Well, your question is very easily answered. The answer has two parts:
(a) Relativistic mass is an idea that is outdated since 1907 and should not be used and taught anymore. It leads to confusion. The mass in relativity is alwasy understood as the invariant mass of an object and as the name tells you it's a scalar, i.e., independent of the frame of reference.
(b) ##\vec{F}=m \vec{a}## doesn't hold in general, even not in Newtonian physics. The correct law, already stated by Newton, is ##\vec{F}=\mathrm{d} \vec{p}/\mathrm{d} t##. Now in the theory of relativity this is a very complicated quantity, and it is easier to use proper time (assuming we have a massive particle; the massless case is more complicated and of no practical relevance since the only massless particle-like objects are photons and shouldn't be treated as classical particles to begin with). The proper time of a particle is defined by
$$\mathrm{d} \tau=\mathrm{d} t \sqrt{1-\vec{v}^2/c^2},$$
where ##t## is the coordinate time wrt. an inertial reference frame. Now you define the four-vector
$$p^{\mu}=m \frac{\mathrm{d} x^{\mu}}{\mathrm{d} \tau}.$$
This is the four-momentum vector.
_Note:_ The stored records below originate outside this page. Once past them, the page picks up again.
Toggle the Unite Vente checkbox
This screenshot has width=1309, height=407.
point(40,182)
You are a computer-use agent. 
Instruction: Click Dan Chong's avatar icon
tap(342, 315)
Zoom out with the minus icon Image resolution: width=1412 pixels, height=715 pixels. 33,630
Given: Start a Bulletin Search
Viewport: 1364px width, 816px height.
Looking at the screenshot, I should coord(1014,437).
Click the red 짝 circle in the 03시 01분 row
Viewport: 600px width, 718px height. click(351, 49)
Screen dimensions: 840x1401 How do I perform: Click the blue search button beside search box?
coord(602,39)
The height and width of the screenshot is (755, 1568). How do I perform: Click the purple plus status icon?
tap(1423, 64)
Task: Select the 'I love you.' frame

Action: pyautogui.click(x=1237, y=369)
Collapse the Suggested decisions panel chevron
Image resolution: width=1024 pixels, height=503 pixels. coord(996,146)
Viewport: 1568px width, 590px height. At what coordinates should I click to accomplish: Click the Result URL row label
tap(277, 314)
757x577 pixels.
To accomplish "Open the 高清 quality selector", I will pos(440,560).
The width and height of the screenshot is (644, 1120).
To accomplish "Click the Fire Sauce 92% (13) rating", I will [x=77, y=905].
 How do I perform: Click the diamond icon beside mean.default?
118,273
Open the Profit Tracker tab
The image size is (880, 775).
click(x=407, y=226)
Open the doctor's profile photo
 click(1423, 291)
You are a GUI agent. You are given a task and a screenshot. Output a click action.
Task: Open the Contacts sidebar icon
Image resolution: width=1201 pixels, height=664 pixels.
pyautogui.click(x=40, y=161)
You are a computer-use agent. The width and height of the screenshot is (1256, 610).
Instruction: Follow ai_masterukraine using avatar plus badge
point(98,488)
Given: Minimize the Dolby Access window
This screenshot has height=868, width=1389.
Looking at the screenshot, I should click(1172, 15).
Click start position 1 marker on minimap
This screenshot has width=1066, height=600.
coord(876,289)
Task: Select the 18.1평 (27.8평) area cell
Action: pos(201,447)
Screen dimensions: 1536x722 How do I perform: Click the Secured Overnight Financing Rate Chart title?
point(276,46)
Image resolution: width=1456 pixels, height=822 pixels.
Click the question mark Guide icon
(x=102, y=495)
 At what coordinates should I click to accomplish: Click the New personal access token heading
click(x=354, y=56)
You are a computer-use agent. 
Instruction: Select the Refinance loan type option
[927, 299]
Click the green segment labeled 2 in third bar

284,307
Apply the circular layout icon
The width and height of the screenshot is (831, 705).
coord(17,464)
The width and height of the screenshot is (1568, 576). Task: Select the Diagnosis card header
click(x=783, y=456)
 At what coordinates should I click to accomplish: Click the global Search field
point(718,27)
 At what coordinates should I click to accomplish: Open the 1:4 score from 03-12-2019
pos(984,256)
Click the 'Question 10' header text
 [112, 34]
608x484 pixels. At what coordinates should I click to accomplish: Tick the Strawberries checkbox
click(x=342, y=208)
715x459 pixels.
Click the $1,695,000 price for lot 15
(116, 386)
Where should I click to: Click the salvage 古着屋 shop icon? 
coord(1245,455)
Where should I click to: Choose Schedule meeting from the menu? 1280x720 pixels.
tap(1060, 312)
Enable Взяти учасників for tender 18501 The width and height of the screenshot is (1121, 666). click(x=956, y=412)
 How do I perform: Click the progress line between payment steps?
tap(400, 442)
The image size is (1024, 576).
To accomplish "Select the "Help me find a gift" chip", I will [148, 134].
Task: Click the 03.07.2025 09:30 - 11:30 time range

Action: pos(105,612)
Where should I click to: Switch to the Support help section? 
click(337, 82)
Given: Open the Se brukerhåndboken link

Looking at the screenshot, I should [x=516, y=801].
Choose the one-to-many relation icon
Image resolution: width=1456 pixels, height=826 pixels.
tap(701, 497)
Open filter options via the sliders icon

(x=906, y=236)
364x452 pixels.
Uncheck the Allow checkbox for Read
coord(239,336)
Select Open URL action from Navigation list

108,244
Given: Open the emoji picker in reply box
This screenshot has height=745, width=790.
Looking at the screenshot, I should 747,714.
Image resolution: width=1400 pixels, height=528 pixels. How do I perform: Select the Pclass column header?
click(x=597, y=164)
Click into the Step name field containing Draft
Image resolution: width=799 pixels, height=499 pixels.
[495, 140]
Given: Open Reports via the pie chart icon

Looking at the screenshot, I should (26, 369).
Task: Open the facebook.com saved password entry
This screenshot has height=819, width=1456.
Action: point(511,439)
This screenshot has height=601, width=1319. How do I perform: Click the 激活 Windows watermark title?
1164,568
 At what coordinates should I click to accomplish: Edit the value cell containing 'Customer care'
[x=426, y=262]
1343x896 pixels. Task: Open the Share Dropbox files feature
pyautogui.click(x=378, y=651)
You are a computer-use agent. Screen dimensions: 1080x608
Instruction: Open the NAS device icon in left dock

It's time component is the energy of the particle (up to a factor ##c## which is due to the unfortunate joice of SI units), including its rest energy
$$p^0=m c \gamma=\frac{m c}{\sqrt{1-\vec{v}^2/c^2}}.$$
The three spatial components are relativistic momentum
$$\vec{p}=\frac{m \vec{v}}{\sqrt{1-\vec{v}^2/c^2}}.$$
The mass is a scalar and the covariant energy-momentum relation of a classical particle is given by the "on-shell condition"
$$p_{\mu} p^{\mu}=m^2 c^2,$$
which leads to the energy-momentum relation
$$p^0=\frac{E}{c}=\sqrt{m^2 c^2 +\vec{p}^2}.$$
This shows that the relativistic energy includes the rest energy of the particle
$$E_0=c p^0|_{\vec{p}=0}=m c^2.$$